# umap-rs
Fast, parallel Rust implementation of the core UMAP algorithm. Clean, modern Rust implementation focused on performance and correctness.
## What this is
- Core UMAP dimensionality reduction algorithm
- Parallel SGD optimization via Rayon
- Extensible metric system (Euclidean + custom metrics)

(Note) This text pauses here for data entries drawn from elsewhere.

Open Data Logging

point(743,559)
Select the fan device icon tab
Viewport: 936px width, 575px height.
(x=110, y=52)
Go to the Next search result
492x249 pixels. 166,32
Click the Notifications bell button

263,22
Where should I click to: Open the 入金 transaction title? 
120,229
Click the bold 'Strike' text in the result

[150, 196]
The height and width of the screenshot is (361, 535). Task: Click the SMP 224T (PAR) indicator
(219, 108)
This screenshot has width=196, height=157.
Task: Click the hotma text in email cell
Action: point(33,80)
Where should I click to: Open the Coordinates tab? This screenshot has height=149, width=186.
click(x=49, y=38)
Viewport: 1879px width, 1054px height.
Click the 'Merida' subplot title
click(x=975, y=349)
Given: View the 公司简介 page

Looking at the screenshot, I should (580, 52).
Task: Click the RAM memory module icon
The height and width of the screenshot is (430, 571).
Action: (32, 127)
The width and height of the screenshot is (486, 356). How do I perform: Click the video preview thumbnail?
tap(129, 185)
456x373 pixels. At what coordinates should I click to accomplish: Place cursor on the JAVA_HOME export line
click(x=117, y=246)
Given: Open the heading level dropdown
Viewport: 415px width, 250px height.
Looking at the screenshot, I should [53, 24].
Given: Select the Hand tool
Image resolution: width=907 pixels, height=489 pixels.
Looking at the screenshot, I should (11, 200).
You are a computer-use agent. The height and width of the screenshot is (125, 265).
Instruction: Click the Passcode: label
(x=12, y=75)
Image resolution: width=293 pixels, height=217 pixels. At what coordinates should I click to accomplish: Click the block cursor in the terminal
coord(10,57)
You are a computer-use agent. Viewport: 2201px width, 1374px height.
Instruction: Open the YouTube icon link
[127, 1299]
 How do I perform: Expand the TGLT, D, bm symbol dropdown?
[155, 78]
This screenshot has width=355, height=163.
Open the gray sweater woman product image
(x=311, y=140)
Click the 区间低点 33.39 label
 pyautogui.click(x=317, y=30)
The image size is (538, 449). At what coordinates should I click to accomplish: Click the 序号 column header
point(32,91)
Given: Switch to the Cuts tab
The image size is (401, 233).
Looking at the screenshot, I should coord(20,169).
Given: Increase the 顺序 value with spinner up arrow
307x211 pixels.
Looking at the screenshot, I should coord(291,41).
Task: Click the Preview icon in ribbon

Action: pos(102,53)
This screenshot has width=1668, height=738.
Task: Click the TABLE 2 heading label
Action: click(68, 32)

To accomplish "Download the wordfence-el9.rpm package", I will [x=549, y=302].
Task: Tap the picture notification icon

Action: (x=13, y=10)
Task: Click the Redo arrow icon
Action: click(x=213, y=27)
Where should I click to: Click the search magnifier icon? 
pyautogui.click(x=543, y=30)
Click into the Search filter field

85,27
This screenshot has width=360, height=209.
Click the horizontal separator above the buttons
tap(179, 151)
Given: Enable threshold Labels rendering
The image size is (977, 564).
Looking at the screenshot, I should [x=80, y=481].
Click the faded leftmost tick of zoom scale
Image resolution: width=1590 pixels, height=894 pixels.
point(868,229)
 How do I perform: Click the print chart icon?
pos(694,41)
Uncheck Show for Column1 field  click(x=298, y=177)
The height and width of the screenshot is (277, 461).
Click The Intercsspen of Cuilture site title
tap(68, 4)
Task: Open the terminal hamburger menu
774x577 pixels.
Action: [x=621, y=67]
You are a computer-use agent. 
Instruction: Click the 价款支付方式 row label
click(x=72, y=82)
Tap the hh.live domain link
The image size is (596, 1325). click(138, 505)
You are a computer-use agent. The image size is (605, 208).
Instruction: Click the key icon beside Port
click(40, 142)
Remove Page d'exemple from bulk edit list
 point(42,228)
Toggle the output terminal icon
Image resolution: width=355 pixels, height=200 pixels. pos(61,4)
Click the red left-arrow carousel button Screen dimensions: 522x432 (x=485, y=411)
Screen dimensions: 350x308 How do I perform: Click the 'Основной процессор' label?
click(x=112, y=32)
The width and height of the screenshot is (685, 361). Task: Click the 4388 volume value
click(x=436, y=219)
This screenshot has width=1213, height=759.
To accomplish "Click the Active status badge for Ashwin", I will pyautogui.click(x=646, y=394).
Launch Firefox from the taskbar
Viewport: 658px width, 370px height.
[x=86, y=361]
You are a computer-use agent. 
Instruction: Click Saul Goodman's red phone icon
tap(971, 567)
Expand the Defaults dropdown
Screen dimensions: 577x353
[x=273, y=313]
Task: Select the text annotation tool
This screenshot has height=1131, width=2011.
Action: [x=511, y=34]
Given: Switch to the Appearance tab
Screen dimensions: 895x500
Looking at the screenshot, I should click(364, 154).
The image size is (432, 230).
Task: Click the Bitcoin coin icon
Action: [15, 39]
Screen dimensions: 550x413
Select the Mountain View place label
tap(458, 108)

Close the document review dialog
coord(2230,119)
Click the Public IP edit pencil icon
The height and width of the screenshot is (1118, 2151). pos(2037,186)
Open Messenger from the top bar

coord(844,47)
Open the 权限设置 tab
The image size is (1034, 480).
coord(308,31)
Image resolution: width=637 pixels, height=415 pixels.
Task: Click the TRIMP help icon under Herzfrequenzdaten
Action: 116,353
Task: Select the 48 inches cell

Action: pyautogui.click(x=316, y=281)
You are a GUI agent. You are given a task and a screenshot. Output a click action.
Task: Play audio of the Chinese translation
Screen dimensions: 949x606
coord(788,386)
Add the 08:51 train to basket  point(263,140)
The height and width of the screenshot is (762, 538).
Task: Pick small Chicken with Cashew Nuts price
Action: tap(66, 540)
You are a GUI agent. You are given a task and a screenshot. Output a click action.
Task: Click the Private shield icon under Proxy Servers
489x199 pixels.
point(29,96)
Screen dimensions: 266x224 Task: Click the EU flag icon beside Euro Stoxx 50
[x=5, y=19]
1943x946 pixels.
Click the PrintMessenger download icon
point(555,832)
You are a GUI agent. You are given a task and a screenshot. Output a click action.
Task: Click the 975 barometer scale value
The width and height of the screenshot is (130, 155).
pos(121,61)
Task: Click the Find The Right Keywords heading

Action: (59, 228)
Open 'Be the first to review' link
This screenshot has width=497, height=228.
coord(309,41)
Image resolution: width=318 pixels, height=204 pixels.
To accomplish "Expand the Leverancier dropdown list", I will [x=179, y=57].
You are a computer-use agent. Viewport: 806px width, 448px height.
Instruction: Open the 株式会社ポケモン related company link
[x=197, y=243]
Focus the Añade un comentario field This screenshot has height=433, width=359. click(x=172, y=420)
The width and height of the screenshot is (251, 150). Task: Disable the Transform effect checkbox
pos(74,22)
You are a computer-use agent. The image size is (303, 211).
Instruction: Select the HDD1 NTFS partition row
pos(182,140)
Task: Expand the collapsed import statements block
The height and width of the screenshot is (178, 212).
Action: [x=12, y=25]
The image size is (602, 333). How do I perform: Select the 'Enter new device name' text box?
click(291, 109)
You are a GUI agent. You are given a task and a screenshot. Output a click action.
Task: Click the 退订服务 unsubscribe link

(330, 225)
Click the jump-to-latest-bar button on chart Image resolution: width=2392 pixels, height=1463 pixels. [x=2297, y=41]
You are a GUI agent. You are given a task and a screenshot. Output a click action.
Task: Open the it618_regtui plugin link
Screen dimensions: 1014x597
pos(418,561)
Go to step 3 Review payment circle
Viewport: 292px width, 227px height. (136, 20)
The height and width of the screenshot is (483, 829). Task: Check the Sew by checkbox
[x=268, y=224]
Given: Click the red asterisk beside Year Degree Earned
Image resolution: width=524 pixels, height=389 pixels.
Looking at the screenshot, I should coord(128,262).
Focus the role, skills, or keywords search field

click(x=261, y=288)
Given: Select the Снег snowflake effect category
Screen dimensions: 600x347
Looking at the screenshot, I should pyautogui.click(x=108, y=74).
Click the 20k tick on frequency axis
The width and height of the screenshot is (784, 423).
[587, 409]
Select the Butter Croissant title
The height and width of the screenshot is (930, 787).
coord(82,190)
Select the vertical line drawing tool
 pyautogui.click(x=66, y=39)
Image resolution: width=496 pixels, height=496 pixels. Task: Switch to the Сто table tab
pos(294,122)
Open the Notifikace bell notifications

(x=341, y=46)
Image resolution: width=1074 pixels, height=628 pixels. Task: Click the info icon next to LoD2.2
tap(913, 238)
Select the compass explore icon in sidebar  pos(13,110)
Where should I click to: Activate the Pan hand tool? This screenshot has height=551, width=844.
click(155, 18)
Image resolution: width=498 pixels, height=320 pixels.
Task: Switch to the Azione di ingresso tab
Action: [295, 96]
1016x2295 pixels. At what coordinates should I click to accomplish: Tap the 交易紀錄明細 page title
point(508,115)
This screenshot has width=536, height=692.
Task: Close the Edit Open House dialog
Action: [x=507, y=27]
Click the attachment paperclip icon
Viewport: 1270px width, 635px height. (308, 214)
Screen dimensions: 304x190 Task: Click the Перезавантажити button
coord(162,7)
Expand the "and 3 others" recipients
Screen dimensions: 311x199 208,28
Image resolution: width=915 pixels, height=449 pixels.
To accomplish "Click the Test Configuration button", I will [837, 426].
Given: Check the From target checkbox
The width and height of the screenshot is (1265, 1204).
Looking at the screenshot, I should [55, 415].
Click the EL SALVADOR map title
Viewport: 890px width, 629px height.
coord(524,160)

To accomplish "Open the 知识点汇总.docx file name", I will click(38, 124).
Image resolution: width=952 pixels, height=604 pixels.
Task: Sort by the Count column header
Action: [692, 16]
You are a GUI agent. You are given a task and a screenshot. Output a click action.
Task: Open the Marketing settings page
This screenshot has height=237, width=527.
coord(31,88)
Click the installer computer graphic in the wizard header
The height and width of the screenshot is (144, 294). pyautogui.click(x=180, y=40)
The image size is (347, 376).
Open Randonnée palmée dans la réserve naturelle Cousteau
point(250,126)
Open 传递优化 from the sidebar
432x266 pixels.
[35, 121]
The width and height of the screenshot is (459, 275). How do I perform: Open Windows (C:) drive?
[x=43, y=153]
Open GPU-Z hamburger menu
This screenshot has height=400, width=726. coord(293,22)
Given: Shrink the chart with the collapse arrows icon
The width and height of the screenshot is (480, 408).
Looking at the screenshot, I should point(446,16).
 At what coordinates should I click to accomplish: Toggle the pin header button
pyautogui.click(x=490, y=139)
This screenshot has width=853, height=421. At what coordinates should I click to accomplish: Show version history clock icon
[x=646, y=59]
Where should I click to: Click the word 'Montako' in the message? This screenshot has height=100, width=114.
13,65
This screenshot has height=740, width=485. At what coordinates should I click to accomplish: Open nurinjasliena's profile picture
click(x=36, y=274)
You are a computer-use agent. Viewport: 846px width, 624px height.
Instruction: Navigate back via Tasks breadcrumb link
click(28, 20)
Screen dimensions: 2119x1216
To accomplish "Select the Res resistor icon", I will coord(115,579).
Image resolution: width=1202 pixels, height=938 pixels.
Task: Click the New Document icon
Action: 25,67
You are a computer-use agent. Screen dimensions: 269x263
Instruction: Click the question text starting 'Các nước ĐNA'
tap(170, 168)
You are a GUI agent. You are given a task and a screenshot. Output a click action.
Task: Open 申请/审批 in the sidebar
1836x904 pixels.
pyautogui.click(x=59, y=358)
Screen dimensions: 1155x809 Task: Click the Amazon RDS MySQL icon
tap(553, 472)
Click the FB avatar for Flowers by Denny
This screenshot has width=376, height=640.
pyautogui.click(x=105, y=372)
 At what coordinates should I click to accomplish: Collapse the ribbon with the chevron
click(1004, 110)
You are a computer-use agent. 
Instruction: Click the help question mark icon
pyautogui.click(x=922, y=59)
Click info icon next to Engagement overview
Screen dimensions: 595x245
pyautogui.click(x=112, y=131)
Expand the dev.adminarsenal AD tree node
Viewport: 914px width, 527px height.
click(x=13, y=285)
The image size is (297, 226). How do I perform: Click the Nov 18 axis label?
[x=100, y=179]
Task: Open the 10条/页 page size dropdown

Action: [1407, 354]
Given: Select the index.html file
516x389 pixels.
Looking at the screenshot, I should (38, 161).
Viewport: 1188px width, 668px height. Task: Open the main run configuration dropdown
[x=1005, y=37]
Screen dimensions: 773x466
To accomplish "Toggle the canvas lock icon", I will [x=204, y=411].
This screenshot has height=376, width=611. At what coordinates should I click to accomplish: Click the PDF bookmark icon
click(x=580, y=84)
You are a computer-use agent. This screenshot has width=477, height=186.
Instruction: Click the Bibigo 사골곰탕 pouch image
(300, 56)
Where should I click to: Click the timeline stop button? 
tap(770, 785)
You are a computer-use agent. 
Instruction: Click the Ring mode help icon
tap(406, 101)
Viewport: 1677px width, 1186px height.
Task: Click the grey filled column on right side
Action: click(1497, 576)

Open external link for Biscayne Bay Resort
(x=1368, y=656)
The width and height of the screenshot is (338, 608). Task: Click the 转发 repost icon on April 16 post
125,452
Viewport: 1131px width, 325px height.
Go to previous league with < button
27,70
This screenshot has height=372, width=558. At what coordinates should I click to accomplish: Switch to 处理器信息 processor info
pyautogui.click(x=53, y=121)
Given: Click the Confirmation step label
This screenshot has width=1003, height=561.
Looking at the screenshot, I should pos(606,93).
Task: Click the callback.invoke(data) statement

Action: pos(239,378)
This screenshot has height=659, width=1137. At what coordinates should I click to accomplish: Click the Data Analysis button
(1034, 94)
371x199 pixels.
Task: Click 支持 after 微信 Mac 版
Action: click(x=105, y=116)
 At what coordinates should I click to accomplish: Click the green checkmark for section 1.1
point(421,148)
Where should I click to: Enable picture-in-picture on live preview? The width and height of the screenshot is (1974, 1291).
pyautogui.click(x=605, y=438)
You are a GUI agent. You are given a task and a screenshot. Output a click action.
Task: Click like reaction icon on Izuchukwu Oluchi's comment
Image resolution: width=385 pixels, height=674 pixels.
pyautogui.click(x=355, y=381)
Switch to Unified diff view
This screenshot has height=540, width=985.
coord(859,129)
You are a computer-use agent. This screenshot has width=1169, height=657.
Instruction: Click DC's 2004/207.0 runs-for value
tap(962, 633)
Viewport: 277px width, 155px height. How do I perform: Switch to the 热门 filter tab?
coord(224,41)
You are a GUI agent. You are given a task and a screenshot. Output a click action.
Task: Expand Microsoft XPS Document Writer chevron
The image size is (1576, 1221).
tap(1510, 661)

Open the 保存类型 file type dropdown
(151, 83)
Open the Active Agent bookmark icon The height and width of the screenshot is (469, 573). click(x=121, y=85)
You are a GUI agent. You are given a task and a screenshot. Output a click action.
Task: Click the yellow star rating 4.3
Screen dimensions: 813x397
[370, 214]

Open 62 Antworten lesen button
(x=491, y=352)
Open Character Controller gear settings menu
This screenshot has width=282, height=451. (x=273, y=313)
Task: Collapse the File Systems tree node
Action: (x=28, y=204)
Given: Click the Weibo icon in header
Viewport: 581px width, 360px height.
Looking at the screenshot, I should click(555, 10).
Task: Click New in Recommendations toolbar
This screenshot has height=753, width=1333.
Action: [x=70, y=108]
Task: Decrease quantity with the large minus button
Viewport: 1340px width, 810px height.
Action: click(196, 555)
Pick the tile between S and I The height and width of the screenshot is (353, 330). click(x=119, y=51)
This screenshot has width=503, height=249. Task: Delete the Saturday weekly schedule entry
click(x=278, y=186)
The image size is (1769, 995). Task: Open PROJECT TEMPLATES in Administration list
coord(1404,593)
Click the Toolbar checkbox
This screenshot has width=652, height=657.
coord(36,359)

- Checkpointing and fault-tolerant training
- Dense arrays only (no sparse matrix support)
- Fit only (transform for new points not yet implemented)
## What this is NOT
- Drop-in replacement for Python umap-learn
- General-purpose ML library
- Production-ready with validation/error handling
See [DIVERGENCES.md](DIVERGENCES.md) for detailed comparison to Python umap-learn.
## Usage
```rust
use ndarray::Array2;
use umap::{GraphParams, Umap, UmapConfig};
// Configure UMAP parameters
let config = UmapConfig {
n_components: 2,
graph: GraphParams {
n_neighbors: 15,
..Default::default()
},
..Default::default()
};
// Create UMAP instance
let umap = Umap::new(config);
// Precompute KNN (use your favorite ANN library: pynndescent, hnswlib, etc.)
let knn_indices: Array2<u32> = /* shape (n_samples, n_neighbors) */;
let knn_dists: Array2<f32> = /* shape (n_samples, n_neighbors) */;
// Provide initialization (see Initialization section below)
// Common choices: random, PCA, or your own custom embedding
let init: Array2<f32> = /* shape (n_samples, n_components) */;
// Fit UMAP to data
let model = umap.fit(
data.view(),
knn_indices.view(),
knn_dists.view(),
init.view(),
);
// Get the embedding
let embedding = model.embedding(); // Returns ArrayView2<f32>
// Or take ownership of the embedding
let embedding = model.into_embedding(); // Returns Array2<f32>
```
### Checkpointing
UMAP training has two phases: **learning the manifold** (building the graph) and **optimizing the embedding** (running gradient descent). The first is deterministic and expensive, the second is iterative and can be interrupted.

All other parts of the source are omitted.